----- GIVEN RECORDS

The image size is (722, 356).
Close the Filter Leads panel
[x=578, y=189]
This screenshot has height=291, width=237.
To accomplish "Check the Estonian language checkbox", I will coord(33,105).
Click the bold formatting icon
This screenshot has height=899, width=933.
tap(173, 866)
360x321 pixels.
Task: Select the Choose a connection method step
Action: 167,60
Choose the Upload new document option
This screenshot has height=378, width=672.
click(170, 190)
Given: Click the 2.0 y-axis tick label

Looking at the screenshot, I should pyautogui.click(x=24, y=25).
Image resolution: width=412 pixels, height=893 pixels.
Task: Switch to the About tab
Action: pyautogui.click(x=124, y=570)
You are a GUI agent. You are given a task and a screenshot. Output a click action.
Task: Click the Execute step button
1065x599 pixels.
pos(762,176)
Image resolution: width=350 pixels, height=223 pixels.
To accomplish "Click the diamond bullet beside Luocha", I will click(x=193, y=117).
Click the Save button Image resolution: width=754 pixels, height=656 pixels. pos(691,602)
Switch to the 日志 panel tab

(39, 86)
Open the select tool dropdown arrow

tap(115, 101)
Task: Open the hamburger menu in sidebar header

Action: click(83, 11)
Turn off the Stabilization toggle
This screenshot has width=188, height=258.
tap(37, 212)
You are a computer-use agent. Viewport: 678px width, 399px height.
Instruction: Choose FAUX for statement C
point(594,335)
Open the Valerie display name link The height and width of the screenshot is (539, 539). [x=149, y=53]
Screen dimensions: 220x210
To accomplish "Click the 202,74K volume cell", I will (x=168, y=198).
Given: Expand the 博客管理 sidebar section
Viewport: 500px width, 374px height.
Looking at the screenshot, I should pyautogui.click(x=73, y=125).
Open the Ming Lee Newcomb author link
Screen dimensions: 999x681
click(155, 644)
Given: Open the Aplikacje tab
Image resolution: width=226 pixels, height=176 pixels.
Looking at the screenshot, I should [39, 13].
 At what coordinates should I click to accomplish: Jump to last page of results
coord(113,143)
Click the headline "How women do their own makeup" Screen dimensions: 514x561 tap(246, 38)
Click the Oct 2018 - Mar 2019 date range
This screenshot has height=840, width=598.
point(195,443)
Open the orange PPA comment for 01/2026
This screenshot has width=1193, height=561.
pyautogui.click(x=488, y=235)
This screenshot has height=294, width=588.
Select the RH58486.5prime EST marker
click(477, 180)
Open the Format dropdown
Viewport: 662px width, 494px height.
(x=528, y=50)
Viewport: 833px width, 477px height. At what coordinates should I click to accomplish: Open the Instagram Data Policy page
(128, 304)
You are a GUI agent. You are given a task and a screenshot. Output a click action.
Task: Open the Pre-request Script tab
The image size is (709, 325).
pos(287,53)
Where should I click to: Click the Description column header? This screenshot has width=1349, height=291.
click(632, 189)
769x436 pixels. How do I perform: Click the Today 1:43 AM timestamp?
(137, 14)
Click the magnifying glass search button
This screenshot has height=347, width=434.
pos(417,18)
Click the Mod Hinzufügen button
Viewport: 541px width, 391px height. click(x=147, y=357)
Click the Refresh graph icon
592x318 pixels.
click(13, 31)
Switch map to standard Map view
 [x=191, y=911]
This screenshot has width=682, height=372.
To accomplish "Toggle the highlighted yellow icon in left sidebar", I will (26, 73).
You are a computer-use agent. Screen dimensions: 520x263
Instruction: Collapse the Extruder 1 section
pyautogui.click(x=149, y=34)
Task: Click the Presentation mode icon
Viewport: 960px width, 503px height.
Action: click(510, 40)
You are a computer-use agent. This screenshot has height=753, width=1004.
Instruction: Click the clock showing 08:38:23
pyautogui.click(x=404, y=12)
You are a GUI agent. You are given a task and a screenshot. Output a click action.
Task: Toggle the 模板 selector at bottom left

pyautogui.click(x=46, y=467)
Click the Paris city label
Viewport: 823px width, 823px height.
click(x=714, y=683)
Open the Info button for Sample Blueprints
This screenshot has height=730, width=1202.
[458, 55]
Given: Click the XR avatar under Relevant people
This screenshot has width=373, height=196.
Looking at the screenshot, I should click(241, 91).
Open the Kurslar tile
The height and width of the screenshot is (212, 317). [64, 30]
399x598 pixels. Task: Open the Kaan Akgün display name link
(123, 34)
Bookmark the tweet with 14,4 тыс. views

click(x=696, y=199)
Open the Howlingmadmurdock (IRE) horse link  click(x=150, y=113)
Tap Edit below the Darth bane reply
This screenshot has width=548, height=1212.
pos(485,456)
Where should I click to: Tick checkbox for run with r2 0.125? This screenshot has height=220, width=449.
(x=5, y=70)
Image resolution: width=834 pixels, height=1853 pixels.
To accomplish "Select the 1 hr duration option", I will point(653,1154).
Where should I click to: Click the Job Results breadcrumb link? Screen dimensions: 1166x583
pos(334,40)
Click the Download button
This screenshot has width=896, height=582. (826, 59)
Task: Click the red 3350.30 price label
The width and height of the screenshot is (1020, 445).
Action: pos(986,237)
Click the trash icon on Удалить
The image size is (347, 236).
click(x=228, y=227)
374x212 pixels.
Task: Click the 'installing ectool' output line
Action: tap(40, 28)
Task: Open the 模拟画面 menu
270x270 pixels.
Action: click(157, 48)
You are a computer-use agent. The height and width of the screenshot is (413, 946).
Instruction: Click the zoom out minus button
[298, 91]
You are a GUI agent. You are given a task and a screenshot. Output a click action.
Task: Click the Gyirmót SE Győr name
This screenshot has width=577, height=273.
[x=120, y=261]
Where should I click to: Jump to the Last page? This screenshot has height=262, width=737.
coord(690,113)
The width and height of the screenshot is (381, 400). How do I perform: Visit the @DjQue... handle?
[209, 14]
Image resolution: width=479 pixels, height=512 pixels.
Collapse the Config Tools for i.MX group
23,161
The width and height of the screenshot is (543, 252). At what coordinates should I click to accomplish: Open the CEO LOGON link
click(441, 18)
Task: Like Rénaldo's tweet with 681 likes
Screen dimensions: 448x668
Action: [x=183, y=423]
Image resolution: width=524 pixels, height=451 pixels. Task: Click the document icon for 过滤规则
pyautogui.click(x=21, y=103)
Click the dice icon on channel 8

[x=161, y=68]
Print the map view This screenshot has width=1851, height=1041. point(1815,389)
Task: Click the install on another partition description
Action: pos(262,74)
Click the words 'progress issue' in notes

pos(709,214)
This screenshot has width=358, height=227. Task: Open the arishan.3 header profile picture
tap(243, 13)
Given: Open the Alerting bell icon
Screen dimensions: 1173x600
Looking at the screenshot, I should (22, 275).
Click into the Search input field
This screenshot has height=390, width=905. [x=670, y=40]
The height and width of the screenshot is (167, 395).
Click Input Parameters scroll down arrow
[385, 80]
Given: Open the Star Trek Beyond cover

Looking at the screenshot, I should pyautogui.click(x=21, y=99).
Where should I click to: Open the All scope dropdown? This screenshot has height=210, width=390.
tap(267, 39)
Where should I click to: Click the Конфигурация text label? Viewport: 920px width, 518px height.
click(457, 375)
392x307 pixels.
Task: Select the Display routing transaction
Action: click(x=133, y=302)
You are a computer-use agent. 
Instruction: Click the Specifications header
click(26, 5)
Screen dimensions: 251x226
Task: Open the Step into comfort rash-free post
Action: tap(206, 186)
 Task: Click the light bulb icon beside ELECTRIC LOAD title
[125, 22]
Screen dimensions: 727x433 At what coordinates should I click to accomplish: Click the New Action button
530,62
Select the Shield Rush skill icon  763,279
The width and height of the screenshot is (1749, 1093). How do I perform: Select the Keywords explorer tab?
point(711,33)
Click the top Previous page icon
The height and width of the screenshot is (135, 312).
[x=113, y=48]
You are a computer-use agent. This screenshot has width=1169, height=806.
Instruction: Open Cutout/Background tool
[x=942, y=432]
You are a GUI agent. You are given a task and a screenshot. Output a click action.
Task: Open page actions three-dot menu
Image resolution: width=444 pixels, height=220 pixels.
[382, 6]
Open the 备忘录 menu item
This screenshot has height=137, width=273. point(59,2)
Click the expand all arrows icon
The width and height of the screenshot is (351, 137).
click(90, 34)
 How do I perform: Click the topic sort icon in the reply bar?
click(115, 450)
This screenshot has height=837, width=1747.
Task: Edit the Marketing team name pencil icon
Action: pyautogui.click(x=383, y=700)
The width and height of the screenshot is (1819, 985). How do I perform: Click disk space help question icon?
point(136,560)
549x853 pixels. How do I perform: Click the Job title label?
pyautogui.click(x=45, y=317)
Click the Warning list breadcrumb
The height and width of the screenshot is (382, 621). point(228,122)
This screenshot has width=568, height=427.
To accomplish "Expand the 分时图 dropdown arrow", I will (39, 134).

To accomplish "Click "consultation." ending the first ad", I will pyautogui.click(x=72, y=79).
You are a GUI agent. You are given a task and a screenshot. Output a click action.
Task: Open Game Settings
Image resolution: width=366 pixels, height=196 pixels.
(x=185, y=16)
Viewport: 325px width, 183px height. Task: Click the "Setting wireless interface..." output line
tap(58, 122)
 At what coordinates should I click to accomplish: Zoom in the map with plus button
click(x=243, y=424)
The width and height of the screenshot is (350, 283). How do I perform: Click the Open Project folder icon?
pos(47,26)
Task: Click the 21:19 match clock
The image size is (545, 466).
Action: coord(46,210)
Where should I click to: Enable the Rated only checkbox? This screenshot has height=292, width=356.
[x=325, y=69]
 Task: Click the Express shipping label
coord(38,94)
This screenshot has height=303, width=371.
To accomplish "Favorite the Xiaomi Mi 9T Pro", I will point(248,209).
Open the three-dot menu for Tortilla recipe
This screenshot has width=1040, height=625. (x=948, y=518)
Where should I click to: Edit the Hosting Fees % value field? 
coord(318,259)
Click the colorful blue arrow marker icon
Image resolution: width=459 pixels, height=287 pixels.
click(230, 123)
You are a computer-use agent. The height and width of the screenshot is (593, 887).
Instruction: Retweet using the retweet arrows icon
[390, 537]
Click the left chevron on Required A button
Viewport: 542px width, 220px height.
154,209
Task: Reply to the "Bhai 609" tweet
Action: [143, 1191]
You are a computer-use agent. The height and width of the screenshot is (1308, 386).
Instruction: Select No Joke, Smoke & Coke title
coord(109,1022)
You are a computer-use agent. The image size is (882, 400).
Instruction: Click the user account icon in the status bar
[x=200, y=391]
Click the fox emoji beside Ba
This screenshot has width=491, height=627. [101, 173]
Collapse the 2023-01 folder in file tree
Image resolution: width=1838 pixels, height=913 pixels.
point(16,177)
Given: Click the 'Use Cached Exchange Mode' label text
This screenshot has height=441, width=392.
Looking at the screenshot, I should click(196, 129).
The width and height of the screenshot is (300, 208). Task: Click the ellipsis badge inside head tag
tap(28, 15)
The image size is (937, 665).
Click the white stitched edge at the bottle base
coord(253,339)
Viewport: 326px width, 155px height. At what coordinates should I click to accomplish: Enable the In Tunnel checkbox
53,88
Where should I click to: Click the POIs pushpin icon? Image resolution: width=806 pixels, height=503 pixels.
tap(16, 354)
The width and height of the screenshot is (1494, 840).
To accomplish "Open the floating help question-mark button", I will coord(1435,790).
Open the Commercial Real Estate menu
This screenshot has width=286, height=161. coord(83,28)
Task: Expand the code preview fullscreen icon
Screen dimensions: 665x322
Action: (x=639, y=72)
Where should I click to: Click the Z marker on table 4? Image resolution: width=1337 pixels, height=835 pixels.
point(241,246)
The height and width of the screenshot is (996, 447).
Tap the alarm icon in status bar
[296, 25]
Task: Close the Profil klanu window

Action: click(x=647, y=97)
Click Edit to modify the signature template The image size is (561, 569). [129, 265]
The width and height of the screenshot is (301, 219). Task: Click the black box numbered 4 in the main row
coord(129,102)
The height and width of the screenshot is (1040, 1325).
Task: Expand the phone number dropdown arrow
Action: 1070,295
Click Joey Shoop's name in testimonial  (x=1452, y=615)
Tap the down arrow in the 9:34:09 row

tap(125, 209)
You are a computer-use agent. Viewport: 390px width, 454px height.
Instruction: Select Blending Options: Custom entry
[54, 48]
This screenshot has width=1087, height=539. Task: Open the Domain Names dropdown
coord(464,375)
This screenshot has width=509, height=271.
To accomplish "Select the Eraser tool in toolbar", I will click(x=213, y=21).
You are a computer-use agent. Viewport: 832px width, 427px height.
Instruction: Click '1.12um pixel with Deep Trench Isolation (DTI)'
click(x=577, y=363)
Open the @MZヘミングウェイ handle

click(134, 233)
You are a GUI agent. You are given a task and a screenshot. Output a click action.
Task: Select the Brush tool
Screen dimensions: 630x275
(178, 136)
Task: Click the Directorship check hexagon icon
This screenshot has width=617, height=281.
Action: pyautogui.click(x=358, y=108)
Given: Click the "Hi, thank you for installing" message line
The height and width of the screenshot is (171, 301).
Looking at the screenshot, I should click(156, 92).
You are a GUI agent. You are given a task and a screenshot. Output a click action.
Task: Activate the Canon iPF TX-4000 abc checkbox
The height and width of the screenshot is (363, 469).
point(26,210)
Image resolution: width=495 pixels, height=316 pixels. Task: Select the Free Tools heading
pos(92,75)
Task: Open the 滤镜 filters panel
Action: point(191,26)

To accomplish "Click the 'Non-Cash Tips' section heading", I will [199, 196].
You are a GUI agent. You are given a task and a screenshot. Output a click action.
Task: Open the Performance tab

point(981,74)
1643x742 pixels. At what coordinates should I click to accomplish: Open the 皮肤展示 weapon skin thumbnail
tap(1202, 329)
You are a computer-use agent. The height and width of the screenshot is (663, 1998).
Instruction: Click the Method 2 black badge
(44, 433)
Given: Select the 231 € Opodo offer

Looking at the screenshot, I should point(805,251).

----------

_DIRECTIONS_.
Could you retype exactly the lines above, starting at the line that contains "Click the left chevron on Required A button" and ending at the line that contains "Given: Click the 'Use", and nothing more?

_WRITTEN ANSWER_.
Click the left chevron on Required A button
Viewport: 542px width, 220px height.
154,209
Task: Reply to the "Bhai 609" tweet
Action: [143, 1191]
You are a computer-use agent. The height and width of the screenshot is (1308, 386).
Instruction: Select No Joke, Smoke & Coke title
coord(109,1022)
You are a computer-use agent. The image size is (882, 400).
Instruction: Click the user account icon in the status bar
[x=200, y=391]
Click the fox emoji beside Ba
This screenshot has width=491, height=627. [101, 173]
Collapse the 2023-01 folder in file tree
Image resolution: width=1838 pixels, height=913 pixels.
point(16,177)
Given: Click the 'Use Cached Exchange Mode' label text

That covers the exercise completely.